- **Work to be completed**
Copy the items below verbatim, from the line containing "Given: Toggle log scale on chart" through the end of the records.

** start Material for the task **

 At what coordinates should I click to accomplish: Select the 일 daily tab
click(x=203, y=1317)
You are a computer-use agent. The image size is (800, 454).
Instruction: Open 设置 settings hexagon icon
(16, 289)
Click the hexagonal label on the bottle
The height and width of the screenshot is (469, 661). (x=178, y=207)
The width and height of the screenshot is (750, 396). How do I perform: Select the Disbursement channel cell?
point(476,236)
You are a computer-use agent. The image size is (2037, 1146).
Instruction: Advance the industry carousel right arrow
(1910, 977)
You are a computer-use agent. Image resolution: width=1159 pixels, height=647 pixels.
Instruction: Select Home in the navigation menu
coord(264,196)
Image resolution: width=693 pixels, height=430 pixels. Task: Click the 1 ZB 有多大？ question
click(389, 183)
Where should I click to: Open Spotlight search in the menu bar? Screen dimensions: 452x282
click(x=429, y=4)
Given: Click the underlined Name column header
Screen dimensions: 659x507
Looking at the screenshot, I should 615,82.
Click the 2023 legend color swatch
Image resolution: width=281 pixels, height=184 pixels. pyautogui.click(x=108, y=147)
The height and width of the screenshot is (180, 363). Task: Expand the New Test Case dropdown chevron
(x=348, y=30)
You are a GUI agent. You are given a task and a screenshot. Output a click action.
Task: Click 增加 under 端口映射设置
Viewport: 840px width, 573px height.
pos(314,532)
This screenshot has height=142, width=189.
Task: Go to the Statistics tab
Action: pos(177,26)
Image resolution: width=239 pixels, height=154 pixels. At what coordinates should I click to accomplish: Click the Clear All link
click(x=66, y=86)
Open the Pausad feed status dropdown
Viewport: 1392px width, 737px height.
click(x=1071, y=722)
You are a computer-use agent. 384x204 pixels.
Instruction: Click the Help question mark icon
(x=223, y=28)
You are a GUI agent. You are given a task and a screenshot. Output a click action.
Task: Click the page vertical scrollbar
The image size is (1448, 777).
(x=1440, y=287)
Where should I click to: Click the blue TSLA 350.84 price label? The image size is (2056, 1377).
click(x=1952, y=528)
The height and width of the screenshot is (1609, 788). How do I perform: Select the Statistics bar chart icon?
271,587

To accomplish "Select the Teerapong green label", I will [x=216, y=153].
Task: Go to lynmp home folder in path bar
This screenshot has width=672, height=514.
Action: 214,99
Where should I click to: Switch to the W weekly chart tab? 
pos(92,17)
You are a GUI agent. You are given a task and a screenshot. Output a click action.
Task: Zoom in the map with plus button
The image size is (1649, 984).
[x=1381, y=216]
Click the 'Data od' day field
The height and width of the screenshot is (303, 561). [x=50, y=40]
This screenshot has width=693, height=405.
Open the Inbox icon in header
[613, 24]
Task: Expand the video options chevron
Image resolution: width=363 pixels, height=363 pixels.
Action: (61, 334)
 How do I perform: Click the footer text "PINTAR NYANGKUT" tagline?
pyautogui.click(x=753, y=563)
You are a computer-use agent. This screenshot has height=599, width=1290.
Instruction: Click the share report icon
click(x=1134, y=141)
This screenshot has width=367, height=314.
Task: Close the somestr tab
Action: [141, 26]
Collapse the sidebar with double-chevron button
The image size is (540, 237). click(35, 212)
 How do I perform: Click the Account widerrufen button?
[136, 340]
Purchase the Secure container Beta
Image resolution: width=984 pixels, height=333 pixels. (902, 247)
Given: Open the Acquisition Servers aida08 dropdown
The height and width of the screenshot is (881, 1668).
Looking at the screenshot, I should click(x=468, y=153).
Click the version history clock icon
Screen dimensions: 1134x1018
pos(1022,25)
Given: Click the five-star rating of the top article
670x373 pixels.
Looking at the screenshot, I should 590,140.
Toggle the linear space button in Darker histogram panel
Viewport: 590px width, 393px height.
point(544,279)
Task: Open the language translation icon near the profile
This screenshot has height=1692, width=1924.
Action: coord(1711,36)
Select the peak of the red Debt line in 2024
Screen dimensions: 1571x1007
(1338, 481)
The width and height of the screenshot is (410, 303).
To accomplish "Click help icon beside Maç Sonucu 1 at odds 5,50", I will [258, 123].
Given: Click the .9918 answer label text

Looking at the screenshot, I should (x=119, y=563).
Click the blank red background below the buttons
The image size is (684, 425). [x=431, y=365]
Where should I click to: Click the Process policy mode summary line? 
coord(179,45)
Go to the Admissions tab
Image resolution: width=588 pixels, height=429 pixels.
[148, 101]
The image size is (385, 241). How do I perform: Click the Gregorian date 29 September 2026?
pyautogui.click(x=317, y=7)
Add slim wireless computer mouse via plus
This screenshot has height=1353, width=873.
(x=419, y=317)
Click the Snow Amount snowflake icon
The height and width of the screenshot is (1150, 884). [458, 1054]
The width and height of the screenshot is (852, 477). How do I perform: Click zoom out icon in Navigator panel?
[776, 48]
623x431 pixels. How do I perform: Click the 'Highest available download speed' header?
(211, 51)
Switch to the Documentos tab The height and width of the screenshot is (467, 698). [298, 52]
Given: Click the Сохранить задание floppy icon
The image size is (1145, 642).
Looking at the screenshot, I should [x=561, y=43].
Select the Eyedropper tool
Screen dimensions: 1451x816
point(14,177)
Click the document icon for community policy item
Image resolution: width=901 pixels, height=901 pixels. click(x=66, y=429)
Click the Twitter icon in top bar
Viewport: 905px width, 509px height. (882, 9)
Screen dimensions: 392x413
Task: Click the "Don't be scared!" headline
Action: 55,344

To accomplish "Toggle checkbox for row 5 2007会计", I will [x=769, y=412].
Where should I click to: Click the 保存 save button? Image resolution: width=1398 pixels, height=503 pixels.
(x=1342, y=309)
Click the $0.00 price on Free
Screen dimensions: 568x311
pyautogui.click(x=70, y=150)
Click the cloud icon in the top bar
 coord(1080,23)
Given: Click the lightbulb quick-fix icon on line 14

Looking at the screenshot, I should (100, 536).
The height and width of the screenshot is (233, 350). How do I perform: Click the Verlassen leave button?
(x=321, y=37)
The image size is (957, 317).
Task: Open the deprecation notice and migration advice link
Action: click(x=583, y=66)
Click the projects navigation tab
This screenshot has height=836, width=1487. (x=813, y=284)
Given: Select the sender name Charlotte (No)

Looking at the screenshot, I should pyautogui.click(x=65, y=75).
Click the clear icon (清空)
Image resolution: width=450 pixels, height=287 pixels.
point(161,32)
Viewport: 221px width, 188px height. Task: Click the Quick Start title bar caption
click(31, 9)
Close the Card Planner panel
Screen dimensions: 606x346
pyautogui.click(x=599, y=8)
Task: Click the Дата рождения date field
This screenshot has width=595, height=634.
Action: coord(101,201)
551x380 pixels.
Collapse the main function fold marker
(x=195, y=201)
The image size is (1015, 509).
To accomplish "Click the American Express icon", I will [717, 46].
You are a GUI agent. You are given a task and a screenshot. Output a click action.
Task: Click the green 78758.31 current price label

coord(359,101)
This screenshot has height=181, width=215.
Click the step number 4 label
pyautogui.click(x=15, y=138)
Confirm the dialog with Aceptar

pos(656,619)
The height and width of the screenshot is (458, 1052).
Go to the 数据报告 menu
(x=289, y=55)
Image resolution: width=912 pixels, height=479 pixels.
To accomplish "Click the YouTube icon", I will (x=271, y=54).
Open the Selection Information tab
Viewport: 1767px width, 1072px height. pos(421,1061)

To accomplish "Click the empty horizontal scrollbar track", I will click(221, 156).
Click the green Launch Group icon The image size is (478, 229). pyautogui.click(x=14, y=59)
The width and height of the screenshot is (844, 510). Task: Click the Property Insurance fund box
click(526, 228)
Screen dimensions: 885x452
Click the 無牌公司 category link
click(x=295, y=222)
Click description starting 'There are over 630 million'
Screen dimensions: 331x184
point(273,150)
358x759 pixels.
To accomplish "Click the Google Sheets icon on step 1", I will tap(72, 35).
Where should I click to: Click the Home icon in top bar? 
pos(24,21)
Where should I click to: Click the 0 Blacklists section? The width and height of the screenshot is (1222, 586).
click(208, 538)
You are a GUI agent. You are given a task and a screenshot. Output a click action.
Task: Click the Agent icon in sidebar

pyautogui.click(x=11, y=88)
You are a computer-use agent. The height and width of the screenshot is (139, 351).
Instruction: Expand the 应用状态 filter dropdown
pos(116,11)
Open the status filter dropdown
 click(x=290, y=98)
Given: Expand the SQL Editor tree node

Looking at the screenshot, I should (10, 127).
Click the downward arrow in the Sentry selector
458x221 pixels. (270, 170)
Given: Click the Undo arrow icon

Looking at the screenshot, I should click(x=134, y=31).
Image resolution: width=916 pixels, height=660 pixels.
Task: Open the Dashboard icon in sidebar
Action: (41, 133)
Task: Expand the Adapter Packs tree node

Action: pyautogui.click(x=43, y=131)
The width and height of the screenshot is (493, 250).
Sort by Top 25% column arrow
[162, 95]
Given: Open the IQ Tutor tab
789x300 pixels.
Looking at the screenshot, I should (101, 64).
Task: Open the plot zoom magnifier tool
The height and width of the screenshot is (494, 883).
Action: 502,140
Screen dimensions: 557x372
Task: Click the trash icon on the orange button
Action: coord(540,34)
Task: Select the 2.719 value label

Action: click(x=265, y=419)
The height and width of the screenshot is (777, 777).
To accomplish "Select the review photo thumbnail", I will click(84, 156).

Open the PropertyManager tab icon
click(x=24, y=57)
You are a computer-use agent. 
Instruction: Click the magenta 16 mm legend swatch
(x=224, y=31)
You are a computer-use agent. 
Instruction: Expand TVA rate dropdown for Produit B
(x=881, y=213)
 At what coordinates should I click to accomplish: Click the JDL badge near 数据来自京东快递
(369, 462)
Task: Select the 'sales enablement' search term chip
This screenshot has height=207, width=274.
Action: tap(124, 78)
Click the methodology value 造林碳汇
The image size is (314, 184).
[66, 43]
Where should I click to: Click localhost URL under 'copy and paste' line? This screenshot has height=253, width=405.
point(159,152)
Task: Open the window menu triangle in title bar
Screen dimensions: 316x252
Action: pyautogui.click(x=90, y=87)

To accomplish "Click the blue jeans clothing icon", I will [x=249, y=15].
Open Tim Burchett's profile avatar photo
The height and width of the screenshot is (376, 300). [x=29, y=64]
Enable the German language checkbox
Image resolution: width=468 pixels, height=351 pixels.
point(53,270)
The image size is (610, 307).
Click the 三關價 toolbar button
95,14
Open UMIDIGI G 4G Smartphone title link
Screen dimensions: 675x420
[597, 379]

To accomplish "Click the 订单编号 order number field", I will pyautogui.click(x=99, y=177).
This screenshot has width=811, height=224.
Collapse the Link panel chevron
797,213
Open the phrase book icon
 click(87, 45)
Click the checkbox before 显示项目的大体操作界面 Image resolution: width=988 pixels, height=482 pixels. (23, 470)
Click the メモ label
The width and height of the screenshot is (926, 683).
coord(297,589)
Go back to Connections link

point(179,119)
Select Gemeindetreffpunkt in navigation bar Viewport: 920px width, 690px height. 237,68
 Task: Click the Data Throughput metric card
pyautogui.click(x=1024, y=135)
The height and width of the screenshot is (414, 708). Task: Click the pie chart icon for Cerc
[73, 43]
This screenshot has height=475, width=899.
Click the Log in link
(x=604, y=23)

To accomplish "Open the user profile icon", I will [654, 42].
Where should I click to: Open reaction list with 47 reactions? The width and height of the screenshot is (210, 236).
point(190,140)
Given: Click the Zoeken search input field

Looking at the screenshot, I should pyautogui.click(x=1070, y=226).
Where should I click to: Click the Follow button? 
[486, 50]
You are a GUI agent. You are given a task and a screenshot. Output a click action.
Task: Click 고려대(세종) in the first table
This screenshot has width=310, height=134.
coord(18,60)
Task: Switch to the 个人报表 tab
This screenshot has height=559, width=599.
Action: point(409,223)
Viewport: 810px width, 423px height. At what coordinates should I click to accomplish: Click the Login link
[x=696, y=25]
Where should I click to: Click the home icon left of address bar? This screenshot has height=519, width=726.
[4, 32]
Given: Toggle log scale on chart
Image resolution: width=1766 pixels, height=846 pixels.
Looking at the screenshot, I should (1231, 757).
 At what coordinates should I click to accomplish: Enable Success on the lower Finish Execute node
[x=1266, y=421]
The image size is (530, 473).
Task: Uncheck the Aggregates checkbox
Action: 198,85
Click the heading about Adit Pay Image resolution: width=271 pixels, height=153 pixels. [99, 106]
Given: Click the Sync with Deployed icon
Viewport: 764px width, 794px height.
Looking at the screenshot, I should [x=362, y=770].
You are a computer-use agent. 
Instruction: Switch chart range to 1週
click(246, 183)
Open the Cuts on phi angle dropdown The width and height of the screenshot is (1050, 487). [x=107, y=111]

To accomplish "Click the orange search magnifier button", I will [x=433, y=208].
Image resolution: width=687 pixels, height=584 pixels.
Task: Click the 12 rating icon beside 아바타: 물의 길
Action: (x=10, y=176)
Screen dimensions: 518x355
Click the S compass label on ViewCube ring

** end Material for the task **

- **Output for this task**
Given: Toggle log scale on chart
Image resolution: width=1766 pixels, height=846 pixels.
Looking at the screenshot, I should (1231, 757).
 At what coordinates should I click to accomplish: Enable Success on the lower Finish Execute node
[x=1266, y=421]
The image size is (530, 473).
Task: Uncheck the Aggregates checkbox
Action: 198,85
Click the heading about Adit Pay Image resolution: width=271 pixels, height=153 pixels. [99, 106]
Given: Click the Sync with Deployed icon
Viewport: 764px width, 794px height.
Looking at the screenshot, I should [x=362, y=770].
You are a computer-use agent. 
Instruction: Switch chart range to 1週
click(246, 183)
Open the Cuts on phi angle dropdown The width and height of the screenshot is (1050, 487). [x=107, y=111]

To accomplish "Click the orange search magnifier button", I will [x=433, y=208].
Image resolution: width=687 pixels, height=584 pixels.
Task: Click the 12 rating icon beside 아바타: 물의 길
Action: (x=10, y=176)
Screen dimensions: 518x355
Click the S compass label on ViewCube ring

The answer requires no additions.